16h30 Pierre SOMVILLE (ULg): Esthétique et anthropologie: autour de Tintoret [Abstract]

Le peintre produit des corps qu'il configure selon diverses géométries, dont il hérite ou qu'il invente. L'époque et l'ethos y jouent un rôle. Il nous revient à nous, esthètes (et historiens), de décrypter cette anthropologie. Ainsi, du Tintoret…

 

Jeudi 9 octobre 2008

 
Président: Denis Seron

9h30 José Luis VILLACAÑAS (Uni. Murcie/Stanford): Deificatio: sur un motif constitutif de la modernité [Abstract]

Le résumé sera communiqué ultérieurement.

10h30 Fabien CAPEILLÈRES (Uni.

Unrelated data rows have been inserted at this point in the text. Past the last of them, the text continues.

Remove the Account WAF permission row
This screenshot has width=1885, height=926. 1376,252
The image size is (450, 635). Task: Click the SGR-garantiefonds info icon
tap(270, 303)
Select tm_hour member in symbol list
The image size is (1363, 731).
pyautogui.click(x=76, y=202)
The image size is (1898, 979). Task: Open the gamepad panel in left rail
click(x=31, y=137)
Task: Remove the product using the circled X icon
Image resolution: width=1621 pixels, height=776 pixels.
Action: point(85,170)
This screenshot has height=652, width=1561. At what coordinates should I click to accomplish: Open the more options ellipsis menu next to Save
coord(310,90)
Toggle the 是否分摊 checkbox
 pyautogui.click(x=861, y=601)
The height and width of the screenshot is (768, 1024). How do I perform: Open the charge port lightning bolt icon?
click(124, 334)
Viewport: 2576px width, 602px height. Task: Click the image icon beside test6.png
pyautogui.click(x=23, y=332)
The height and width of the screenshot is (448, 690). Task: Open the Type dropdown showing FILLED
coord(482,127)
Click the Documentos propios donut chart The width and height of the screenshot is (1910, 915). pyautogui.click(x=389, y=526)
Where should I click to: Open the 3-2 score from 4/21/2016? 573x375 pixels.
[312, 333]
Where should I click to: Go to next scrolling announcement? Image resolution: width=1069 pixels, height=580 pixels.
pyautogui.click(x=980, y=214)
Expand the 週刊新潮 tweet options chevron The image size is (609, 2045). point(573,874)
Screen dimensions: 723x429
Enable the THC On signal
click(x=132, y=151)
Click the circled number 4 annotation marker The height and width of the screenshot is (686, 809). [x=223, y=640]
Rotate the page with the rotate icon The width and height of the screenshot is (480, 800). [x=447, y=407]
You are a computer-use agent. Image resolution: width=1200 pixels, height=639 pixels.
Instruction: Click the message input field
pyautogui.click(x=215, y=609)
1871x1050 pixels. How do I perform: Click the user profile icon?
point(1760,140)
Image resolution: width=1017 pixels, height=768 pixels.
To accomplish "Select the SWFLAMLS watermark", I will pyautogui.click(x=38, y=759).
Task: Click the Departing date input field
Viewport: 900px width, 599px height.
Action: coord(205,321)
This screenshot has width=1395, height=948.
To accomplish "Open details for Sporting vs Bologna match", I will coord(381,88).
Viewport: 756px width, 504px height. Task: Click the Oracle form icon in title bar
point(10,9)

Caen): Kant sur l'homme: anthropologie philosophique ou philosophie de l'anthropologie [Abstract]

Le corps de cette communication est une reconstitution du systeme kantien selon son concepts mondain ou cosmologique, selon lequel la philosophie dans son ensemble peut être considérée comme une réponse à la question “Qu'est-ce que l'homme?”. Je montrerai que, en vertu de la stricte corrélation entre les principes subjectifs et les principes de l'objectité, pour chaque détermination de l'objet, il existe une figure de la subjectivité. On sait ainsi comment l'apparition est l'objectivation de l'intuition, le noumène celle de la pensée (entendement et raison), etc. Ainsi, en particulier à partir de l'exégèse conduite par Heidegger, l'anthropologie transcendantale kantienne s'est vue développée à partir des déterminations du sujet transcendantal (avec, cela aussi est connu, une forte accentuation de l'esthétique). Je voudrais ici souligner que, précisément en vertu de la corrélation entre le subjectif et l'objectif, si l'on veut vraiment pouvoir parler d'anthroplogie et d'une anthropologie qui intègre la totalité su système, il faut poursuivre la reconstitution de la corrélation non pas simplement au niveau de la philosophie transcendantale (des principes purs donnés par les trois Critiques) mais aussi des deux métaphysiques et du Passage à l'empirique. Autrement dit: quels sont les corrélats subjectifs de la métaphysique de la nature et de la métaphysique des moeurs ainsi que de leur passage à l'empirique? C'est seulement en répondant à cette question que l'on peut intégralement reconstituer la conception kantienne de l'humain, en passant de ce que Kant à nommé “anthropologie transcendantale” pour aller jusqu'à l'anthropologie empirique. Pour donner un exemple: le sujet transcendantal est un sujet désincarné, mais le corps vivant apparaît dès les principes subjectifs métaphysiques.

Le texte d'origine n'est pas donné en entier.